=== Data to process ===

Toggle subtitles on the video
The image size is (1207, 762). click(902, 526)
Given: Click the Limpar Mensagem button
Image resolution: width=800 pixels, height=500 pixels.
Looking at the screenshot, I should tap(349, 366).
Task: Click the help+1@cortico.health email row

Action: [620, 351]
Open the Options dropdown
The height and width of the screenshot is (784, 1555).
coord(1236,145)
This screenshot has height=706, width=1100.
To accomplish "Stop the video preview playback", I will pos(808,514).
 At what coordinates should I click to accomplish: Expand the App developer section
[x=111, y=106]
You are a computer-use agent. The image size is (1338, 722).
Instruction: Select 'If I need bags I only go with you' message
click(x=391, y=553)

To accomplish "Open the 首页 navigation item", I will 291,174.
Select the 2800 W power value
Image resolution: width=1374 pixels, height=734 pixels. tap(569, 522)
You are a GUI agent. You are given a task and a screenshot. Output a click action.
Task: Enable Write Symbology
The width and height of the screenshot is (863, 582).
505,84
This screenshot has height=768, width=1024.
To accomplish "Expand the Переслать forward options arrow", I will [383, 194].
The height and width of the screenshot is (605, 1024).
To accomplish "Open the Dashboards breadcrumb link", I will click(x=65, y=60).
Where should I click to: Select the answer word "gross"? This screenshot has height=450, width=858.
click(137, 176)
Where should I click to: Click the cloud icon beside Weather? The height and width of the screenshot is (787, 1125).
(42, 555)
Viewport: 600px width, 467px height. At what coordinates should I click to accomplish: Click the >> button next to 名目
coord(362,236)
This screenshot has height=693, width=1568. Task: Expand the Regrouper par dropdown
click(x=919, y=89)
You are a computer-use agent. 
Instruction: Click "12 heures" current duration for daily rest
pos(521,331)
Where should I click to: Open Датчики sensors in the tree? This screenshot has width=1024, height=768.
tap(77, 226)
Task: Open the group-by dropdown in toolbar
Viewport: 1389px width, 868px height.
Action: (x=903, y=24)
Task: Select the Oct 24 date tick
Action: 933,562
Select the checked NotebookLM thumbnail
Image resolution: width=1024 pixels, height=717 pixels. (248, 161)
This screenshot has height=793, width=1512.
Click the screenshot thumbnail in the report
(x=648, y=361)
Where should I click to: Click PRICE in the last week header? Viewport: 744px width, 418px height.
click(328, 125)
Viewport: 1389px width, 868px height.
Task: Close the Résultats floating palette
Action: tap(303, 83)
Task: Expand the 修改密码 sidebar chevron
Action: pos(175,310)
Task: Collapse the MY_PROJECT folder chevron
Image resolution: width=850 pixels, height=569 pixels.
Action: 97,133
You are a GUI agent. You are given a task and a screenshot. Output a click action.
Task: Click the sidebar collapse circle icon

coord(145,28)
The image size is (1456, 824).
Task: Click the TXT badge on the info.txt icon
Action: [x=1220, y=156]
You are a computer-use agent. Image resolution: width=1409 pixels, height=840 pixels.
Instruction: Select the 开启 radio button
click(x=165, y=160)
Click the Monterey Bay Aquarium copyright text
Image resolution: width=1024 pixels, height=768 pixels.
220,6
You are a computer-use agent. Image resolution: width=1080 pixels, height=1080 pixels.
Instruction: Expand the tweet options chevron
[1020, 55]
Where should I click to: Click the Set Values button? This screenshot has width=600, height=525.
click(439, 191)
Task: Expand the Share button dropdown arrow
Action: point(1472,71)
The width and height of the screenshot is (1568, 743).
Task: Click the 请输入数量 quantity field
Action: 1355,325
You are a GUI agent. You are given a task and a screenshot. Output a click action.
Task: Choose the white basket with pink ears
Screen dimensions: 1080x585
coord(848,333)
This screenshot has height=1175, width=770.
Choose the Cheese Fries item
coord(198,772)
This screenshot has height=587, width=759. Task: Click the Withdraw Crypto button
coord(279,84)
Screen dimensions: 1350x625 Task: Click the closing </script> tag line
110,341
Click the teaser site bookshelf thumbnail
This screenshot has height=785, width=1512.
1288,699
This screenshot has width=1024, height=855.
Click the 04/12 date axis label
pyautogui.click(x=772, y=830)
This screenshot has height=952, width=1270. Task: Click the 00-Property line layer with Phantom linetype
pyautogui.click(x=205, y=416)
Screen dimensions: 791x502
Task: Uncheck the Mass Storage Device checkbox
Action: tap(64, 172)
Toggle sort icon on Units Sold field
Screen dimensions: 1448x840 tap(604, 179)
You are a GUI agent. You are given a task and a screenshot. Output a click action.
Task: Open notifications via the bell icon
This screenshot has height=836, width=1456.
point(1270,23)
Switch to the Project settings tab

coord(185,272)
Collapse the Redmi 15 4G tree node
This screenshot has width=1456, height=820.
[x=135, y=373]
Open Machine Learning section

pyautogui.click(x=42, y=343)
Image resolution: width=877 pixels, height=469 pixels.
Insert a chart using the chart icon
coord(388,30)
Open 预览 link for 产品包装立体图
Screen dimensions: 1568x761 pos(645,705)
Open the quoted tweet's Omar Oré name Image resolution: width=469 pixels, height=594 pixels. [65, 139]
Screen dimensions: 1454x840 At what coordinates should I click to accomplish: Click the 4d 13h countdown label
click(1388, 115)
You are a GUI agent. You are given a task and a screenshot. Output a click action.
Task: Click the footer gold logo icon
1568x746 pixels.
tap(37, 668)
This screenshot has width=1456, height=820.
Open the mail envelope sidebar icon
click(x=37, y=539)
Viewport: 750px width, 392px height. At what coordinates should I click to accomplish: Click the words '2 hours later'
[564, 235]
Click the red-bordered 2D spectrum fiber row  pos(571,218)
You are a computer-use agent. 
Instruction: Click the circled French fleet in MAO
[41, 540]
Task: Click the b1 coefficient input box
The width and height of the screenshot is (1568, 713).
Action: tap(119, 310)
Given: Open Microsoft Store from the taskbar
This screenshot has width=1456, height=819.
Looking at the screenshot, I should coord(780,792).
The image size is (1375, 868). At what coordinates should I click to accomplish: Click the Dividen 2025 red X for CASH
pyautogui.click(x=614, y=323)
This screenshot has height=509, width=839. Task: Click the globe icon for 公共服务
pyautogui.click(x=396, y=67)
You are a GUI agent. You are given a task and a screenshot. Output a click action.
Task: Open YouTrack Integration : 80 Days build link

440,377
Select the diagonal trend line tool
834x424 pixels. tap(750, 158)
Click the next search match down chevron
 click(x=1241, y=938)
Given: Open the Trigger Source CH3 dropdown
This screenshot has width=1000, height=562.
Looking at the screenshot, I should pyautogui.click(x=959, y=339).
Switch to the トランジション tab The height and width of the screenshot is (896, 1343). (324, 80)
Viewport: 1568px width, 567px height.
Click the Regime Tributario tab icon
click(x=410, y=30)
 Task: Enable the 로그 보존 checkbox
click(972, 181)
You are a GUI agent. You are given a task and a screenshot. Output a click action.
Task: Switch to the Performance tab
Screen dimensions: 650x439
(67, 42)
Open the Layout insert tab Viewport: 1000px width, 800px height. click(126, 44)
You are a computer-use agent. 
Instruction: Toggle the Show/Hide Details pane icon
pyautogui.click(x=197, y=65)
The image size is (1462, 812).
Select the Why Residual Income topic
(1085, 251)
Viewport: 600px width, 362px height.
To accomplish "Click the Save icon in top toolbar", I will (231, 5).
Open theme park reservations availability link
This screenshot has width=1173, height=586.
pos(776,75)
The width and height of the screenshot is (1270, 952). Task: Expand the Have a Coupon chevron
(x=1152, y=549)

===

Set problem -
Format the records above as a JSON list of strings, one string per line, leaving out blank lines. Include every line of the records.

The reply -
[
  "Toggle subtitles on the video",
  "The image size is (1207, 762). click(902, 526)",
  "Given: Click the Limpar Mensagem button",
  "Image resolution: width=800 pixels, height=500 pixels.",
  "Looking at the screenshot, I should tap(349, 366).",
  "Task: Click the help+1@cortico.health email row",
  "Action: [620, 351]",
  "Open the Options dropdown",
  "The height and width of the screenshot is (784, 1555).",
  "coord(1236,145)",
  "This screenshot has height=706, width=1100.",
  "To accomplish \"Stop the video preview playback\", I will pos(808,514).",
  " At what coordinates should I click to accomplish: Expand the App developer section",
  "[x=111, y=106]",
  "You are a computer-use agent. The image size is (1338, 722).",
  "Instruction: Select 'If I need bags I only go with you' message",
  "click(x=391, y=553)",
  "To accomplish \"Open the 首页 navigation item\", I will 291,174.",
  "Select the 2800 W power value",
  "Image resolution: width=1374 pixels, height=734 pixels. tap(569, 522)",
  "You are a GUI agent. You are given a task and a screenshot. Output a click action.",
  "Task: Enable Write Symbology",
  "The width and height of the screenshot is (863, 582).",
  "505,84",
  "This screenshot has height=768, width=1024.",
  "To accomplish \"Expand the Переслать forward options arrow\", I will [383, 194].",
  "The height and width of the screenshot is (605, 1024).",
  "To accomplish \"Open the Dashboards breadcrumb link\", I will click(x=65, y=60).",
  "Where should I click to: Select the answer word \"gross\"? This screenshot has height=450, width=858.",
  "click(137, 176)",
  "Where should I click to: Click the cloud icon beside Weather? The height and width of the screenshot is (787, 1125).",
  "(42, 555)",
  "Viewport: 600px width, 467px height. At what coordinates should I click to accomplish: Click the >> button next to 名目",
  "coord(362,236)",
  "This screenshot has height=693, width=1568. Task: Expand the Regrouper par dropdown",
  "click(x=919, y=89)",
  "You are a computer-use agent. ",
  "Instruction: Click \"12 heures\" current duration for daily rest",
  "pos(521,331)",
  "Where should I click to: Open Датчики sensors in the tree? This screenshot has width=1024, height=768.",
  "tap(77, 226)",
  "Task: Open the group-by dropdown in toolbar",
  "Viewport: 1389px width, 868px height.",
  "Action: (x=903, y=24)",
  "Task: Select the Oct 24 date tick",
  "Action: 933,562",
  "Select the checked NotebookLM thumbnail",
  "Image resolution: width=1024 pixels, height=717 pixels. (248, 161)",
  "This screenshot has height=793, width=1512.",
  "Click the screenshot thumbnail in the report",
  "(x=648, y=361)",
  "Where should I click to: Click PRICE in the last week header? Viewport: 744px width, 418px height.",
  "click(328, 125)",
  "Viewport: 1389px width, 868px height.",
  "Task: Close the Résultats floating palette",
  "Action: tap(303, 83)",
  "Task: Expand the 修改密码 sidebar chevron",
  "Action: pos(175,310)",
  "Task: Collapse the MY_PROJECT folder chevron",
  "Image resolution: width=850 pixels, height=569 pixels.",
  "Action: 97,133",
  "You are a GUI agent. You are given a task and a screenshot. Output a click action.",
  "Task: Click the sidebar collapse circle icon",
  "coord(145,28)",
  "The image size is (1456, 824).",
  "Task: Click the TXT badge on the info.txt icon",
  "Action: [x=1220, y=156]",
  "You are a computer-use agent. Image resolution: width=1409 pixels, height=840 pixels.",
  "Instruction: Select the 开启 radio button",
  "click(x=165, y=160)",
  "Click the Monterey Bay Aquarium copyright text",
  "Image resolution: width=1024 pixels, height=768 pixels.",
  "220,6",
  "You are a computer-use agent. Image resolution: width=1080 pixels, height=1080 pixels.",
  "Instruction: Expand the tweet options chevron",
  "[1020, 55]",
  "Where should I click to: Click the Set Values button? This screenshot has width=600, height=525.",
  "click(439, 191)",
  "Task: Expand the Share button dropdown arrow",
  "Action: point(1472,71)",
  "The width and height of the screenshot is (1568, 743).",
  "Task: Click the 请输入数量 quantity field",
  "Action: 1355,325",
  "You are a GUI agent. You are given a task and a screenshot. Output a click action.",
  "Task: Choose the white basket with pink ears",
  "Screen dimensions: 1080x585",
  "coord(848,333)",
  "This screenshot has height=1175, width=770.",
  "Choose the Cheese Fries item",
  "coord(198,772)",
  "This screenshot has height=587, width=759. Task: Click the Withdraw Crypto button",
  "coord(279,84)",
  "Screen dimensions: 1350x625 Task: Click the closing </script> tag line",
  "110,341",
  "Click the teaser site bookshelf thumbnail",
  "This screenshot has height=785, width=1512.",
  "1288,699",
  "This screenshot has width=1024, height=855.",
  "Click the 04/12 date axis label",
  "pyautogui.click(x=772, y=830)",
  "This screenshot has height=952, width=1270. Task: Click the 00-Property line layer with Phantom linetype",
  "pyautogui.click(x=205, y=416)",
  "Screen dimensions: 791x502",
  "Task: Uncheck the Mass Storage Device checkbox",
  "Action: tap(64, 172)",
  "Toggle sort icon on Units Sold field",
  "Screen dimensions: 1448x840 tap(604, 179)",
  "You are a GUI agent. You are given a task and a screenshot. Output a click action.",
  "Task: Open notifications via the bell icon",
  "This screenshot has height=836, width=1456.",
  "point(1270,23)",
  "Switch to the Project settings tab",
  "coord(185,272)",
  "Collapse the Redmi 15 4G tree node",
  "This screenshot has width=1456, height=820.",
  "[x=135, y=373]",
  "Open Machine Learning section",
  "pyautogui.click(x=42, y=343)",
  "Image resolution: width=877 pixels, height=469 pixels.",
  "Insert a chart using the chart icon",
  "coord(388,30)",
  "Open 预览 link for 产品包装立体图",
  "Screen dimensions: 1568x761 pos(645,705)",
  "Open the quoted tweet's Omar Oré name Image resolution: width=469 pixels, height=594 pixels. [65, 139]",
  "Screen dimensions: 1454x840 At what coordinates should I click to accomplish: Click the 4d 13h countdown label",
  "click(1388, 115)",
  "You are a GUI agent. You are given a task and a screenshot. Output a click action.",
  "Task: Click the footer gold logo icon",
  "1568x746 pixels.",
  "tap(37, 668)",
  "This screenshot has width=1456, height=820.",
  "Open the mail envelope sidebar icon",
  "click(x=37, y=539)",
  "Viewport: 750px width, 392px height. At what coordinates should I click to accomplish: Click the words '2 hours later'",
  "[564, 235]",
  "Click the red-bordered 2D spectrum fiber row  pos(571,218)",
  "You are a computer-use agent. ",
  "Instruction: Click the circled French fleet in MAO",
  "[41, 540]",
  "Task: Click the b1 coefficient input box",
  "The width and height of the screenshot is (1568, 713).",
  "Action: tap(119, 310)",
  "Given: Open Microsoft Store from the taskbar",
  "This screenshot has width=1456, height=819.",
  "Looking at the screenshot, I should coord(780,792).",
  "The image size is (1375, 868). At what coordinates should I click to accomplish: Click the Dividen 2025 red X for CASH",
  "pyautogui.click(x=614, y=323)",
  "This screenshot has height=509, width=839. Task: Click the globe icon for 公共服务",
  "pyautogui.click(x=396, y=67)",
  "You are a GUI agent. You are given a task and a screenshot. Output a click action.",
  "Task: Open YouTrack Integration : 80 Days build link",
  "440,377",
  "Select the diagonal trend line tool",
  "834x424 pixels. tap(750, 158)",
  "Click the next search match down chevron",
  " click(x=1241, y=938)",
  "Given: Open the Trigger Source CH3 dropdown",
  "This screenshot has width=1000, height=562.",
  "Looking at the screenshot, I should pyautogui.click(x=959, y=339).",
  "Switch to the トランジション tab The height and width of the screenshot is (896, 1343). (324, 80)",
  "Viewport: 1568px width, 567px height.",
  "Click the Regime Tributario tab icon",
  "click(x=410, y=30)",
  " Task: Enable the 로그 보존 checkbox",
  "click(972, 181)",
  "You are a GUI agent. You are given a task and a screenshot. Output a click action.",
  "Task: Switch to the Performance tab",
  "Screen dimensions: 650x439",
  "(67, 42)",
  "Open the Layout insert tab Viewport: 1000px width, 800px height. click(126, 44)",
  "You are a computer-use agent. ",
  "Instruction: Toggle the Show/Hide Details pane icon",
  "pyautogui.click(x=197, y=65)",
  "The image size is (1462, 812).",
  "Select the Why Residual Income topic",
  "(1085, 251)",
  "Viewport: 600px width, 362px height.",
  "To accomplish \"Click the Save icon in top toolbar\", I will (231, 5).",
  "Open theme park reservations availability link",
  "This screenshot has width=1173, height=586.",
  "pos(776,75)",
  "The width and height of the screenshot is (1270, 952). Task: Expand the Have a Coupon chevron",
  "(x=1152, y=549)"
]